Many scholars have likened him to an all encompassing mythic figure pushing the teachings and words of Taoism. His famed work Tao Teh Ching has been believed by many scholars to be more of a compilation, a work drafted by many different hands. Perhaps, the many different hands make this man, Lao Tzu…perhaps, the many different hands have helped to sculpt this man into a god. Immortal. Wise beyond the confines of one man. The deity of a religion. The teacher of a thought. It's much more romantic to think that a single man, a mortal with with such wisdom and enlightenment lived…it's much more beautiful to think that one man dreamt with such vision and wrote with such pulse…rather than a group of people working together to construct a myth. It's much simpler that way, to be believe it was a single mortal…That's what he preached, to live life simply.

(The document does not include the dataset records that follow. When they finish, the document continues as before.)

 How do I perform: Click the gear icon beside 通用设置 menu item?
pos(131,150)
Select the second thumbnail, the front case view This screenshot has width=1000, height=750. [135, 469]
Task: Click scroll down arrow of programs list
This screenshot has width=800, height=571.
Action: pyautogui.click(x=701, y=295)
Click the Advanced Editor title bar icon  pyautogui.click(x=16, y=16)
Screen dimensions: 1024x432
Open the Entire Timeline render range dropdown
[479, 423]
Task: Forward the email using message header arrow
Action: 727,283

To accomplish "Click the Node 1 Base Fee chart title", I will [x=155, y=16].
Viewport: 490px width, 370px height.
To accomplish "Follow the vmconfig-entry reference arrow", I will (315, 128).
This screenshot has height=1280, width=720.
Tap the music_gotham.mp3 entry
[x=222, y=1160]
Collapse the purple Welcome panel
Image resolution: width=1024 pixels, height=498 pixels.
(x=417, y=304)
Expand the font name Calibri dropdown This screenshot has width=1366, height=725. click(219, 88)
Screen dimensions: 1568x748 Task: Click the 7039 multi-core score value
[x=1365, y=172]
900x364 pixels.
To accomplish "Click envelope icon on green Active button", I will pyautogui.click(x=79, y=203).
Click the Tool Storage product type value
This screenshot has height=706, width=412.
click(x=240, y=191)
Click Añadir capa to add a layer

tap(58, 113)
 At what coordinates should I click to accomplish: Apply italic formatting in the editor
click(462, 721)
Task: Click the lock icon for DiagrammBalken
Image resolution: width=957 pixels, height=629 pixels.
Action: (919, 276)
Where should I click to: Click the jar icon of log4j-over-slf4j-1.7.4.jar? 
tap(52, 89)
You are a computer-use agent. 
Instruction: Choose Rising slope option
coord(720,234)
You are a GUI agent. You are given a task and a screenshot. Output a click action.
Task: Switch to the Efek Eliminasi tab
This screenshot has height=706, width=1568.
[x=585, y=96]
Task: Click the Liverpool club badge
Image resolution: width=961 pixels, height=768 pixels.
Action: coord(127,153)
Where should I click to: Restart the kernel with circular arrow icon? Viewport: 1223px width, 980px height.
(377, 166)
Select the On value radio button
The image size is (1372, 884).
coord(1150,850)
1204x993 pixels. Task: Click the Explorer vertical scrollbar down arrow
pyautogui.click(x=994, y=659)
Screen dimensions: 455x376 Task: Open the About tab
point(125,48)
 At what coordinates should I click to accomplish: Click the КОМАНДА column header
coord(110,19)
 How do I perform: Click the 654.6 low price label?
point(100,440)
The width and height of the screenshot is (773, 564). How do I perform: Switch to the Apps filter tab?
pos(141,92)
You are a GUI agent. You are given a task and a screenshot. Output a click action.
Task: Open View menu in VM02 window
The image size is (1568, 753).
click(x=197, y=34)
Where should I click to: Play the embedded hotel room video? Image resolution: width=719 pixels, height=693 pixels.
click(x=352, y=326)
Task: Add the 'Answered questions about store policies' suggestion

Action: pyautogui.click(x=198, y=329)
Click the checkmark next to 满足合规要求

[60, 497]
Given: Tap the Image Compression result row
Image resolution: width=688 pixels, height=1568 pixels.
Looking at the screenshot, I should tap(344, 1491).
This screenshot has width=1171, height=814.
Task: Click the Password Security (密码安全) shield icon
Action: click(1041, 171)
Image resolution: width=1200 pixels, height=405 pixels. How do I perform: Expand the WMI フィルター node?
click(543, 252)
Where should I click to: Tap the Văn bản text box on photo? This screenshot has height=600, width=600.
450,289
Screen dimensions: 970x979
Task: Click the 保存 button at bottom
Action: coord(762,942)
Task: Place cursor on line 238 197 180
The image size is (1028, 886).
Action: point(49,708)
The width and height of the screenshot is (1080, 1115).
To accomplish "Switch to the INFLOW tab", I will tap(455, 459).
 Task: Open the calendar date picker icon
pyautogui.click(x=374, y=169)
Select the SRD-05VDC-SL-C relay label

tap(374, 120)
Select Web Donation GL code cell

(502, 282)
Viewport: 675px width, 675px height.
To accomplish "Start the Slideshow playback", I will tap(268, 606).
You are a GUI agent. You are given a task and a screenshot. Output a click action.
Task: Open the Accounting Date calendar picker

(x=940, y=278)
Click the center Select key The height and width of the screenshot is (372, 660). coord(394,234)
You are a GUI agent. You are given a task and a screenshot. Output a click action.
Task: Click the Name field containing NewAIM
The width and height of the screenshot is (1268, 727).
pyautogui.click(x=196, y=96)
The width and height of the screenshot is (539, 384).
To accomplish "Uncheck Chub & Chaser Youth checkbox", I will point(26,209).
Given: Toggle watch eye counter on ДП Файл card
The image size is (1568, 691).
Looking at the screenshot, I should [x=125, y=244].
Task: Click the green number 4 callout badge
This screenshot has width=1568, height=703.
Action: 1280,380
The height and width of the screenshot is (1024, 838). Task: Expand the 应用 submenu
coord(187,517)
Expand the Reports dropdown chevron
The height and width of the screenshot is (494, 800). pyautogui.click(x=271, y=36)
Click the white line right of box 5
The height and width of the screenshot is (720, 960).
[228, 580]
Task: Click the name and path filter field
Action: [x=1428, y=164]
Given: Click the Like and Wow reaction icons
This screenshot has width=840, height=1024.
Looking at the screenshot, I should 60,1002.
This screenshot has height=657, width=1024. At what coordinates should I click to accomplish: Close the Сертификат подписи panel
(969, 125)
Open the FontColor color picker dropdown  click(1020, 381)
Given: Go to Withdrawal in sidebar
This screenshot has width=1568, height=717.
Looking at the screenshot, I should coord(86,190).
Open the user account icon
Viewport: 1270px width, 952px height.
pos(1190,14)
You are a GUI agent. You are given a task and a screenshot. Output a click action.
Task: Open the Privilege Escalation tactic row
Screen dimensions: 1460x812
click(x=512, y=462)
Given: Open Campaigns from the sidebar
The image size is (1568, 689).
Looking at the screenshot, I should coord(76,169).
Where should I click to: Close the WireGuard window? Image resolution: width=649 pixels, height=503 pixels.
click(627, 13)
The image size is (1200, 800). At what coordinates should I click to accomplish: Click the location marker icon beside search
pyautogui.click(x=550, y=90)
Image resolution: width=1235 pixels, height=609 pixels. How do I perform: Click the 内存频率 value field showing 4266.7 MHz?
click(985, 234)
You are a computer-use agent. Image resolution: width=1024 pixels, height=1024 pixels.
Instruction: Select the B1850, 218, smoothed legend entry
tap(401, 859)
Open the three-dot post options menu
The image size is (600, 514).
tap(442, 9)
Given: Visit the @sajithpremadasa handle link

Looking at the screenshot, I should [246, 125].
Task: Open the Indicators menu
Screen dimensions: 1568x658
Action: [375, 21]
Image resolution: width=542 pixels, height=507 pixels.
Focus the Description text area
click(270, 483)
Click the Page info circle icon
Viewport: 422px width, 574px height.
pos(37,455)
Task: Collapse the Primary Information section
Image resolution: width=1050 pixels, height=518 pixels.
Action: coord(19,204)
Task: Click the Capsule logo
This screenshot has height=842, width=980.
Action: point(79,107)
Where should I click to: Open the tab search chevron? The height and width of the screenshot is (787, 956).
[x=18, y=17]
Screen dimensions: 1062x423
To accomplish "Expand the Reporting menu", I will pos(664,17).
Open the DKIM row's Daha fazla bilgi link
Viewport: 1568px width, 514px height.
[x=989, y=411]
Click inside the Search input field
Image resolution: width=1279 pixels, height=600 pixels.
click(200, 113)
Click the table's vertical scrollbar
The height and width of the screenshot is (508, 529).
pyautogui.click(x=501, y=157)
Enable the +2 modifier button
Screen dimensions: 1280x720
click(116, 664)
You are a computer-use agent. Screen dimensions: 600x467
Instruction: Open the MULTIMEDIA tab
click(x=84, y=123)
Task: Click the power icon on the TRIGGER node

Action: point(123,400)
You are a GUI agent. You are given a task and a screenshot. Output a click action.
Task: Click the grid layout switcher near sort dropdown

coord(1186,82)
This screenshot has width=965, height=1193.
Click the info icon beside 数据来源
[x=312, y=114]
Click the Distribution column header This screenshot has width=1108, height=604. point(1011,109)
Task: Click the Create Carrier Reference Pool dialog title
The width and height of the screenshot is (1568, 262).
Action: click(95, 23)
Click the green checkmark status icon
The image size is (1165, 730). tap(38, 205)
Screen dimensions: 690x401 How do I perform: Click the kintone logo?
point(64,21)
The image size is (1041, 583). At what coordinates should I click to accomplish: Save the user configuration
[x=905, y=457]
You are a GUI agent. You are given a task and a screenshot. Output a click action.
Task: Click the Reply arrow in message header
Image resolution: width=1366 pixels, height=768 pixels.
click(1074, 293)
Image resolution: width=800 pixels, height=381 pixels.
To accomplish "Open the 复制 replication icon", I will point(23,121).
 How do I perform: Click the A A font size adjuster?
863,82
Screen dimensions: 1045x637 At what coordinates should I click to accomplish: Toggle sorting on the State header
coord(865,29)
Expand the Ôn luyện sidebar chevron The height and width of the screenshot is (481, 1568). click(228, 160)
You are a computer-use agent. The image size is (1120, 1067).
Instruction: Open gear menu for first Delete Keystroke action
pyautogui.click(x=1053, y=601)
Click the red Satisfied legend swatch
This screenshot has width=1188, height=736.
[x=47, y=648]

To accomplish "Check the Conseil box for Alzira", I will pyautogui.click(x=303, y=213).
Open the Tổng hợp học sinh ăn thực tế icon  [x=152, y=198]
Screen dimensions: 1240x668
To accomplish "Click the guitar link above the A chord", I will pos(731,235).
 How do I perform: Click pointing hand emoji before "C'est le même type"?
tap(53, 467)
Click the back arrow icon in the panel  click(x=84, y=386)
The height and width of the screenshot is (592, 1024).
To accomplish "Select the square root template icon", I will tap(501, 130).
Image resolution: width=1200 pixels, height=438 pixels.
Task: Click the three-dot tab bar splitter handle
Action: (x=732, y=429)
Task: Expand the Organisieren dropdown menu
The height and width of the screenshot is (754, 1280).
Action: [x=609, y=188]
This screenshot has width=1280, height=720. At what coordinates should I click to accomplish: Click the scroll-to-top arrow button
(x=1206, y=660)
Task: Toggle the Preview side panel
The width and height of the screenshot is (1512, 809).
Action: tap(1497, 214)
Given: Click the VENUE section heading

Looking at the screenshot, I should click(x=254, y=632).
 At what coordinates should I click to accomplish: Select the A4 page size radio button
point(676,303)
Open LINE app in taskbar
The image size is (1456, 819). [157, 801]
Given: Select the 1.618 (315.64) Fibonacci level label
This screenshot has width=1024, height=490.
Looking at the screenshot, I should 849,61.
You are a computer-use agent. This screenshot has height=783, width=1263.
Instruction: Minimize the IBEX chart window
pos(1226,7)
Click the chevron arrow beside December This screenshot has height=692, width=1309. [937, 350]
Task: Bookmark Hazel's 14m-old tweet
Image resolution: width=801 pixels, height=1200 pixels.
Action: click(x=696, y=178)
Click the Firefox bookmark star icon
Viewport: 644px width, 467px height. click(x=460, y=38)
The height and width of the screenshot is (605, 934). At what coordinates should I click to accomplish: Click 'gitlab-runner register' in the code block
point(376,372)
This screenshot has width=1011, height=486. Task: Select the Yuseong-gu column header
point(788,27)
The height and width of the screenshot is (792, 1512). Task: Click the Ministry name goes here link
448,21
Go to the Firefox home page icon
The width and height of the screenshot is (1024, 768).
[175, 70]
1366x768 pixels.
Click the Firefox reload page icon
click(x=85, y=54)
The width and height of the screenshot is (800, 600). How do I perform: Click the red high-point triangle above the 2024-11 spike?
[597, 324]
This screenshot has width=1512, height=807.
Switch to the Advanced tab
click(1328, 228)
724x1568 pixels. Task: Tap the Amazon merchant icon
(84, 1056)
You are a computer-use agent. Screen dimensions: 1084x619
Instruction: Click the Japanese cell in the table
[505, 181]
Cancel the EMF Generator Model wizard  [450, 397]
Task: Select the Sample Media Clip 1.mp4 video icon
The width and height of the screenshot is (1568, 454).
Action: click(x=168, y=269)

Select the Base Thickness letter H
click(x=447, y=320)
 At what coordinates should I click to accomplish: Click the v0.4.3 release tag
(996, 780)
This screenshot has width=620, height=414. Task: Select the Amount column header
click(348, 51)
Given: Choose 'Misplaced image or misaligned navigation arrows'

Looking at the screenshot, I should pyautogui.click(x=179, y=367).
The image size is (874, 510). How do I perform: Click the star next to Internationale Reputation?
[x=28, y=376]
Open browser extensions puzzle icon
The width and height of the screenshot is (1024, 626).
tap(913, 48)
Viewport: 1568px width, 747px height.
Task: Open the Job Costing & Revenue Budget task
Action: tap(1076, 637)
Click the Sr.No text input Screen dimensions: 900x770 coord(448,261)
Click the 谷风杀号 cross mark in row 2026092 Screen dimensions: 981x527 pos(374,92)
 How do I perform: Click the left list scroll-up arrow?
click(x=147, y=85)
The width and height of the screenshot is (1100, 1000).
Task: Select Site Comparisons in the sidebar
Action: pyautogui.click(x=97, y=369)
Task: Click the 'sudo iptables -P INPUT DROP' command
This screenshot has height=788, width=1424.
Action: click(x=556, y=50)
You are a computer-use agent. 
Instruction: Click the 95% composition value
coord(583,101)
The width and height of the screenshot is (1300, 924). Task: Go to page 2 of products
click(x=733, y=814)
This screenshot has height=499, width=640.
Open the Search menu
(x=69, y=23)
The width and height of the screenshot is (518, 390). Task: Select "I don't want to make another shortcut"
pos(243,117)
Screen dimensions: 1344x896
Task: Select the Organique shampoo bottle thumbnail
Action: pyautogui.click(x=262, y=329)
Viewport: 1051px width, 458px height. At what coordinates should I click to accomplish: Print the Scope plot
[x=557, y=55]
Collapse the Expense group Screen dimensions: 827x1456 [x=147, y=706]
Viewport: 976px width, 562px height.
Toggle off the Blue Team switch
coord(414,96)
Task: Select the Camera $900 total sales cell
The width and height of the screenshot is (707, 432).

It's said that Lao Tzu was chiefly a combination of three different men. The first was a man named Li Erh or Li Tan, from the Chinese imperial capital, Loyang. This man was a contemporary of the Chinese Philosopher Confuscius (559-471 BCE) and it is written that Confucius came to Loyang to learn from Li Tan the ancient Zhou ritual.
The second man was a man called Lao Lai Tzu, and he has also been credited as the founder of Taoism. He is credited with a fifteen-chapter book explaining the teachings of the Taoist School. He was the same age as Confucius. Nothing more is known about this man.
The third man…the third Lao Tzu lived one-hundred and twenty nine years after the death of Confucius. This third man was called Tan and served as the historian of the Zhou Dynasty.
Confucius is a common thread between the three of these men…the three Lao Tzus. It seems that there it never one man who embodied the legendary Lao Tzu, the legendary philosopher, the contemporary of Confucius, the adversary, the enlightened, and the man whom Confucius looked to for advice and wisdom and counsel. It seems that Lao Tzu is but a name and a myth…a name that adds legitimacy to any scattered thought.
Lao Tzu operated much the same way that the Dred Pirate Roberts did. The Dred Pirate Roberts was not one man, rather he was many different men…it was the name that held the power, it was not the man behind the name. It was passed down through generations, fanning the flames of fear as it went, stacking the logs of legend. Lao Tzu did the same, and probably better…it was an outlet for rogue thoughts of brilliance to be remembered for a lifetime. It's amazing that these thoughts and these ideas are still relevant, or at least still available today. Lao Tzu will always live on, and we will always wonder who this man was…who was Lao Tzu?
Hard to say, but he's still around today.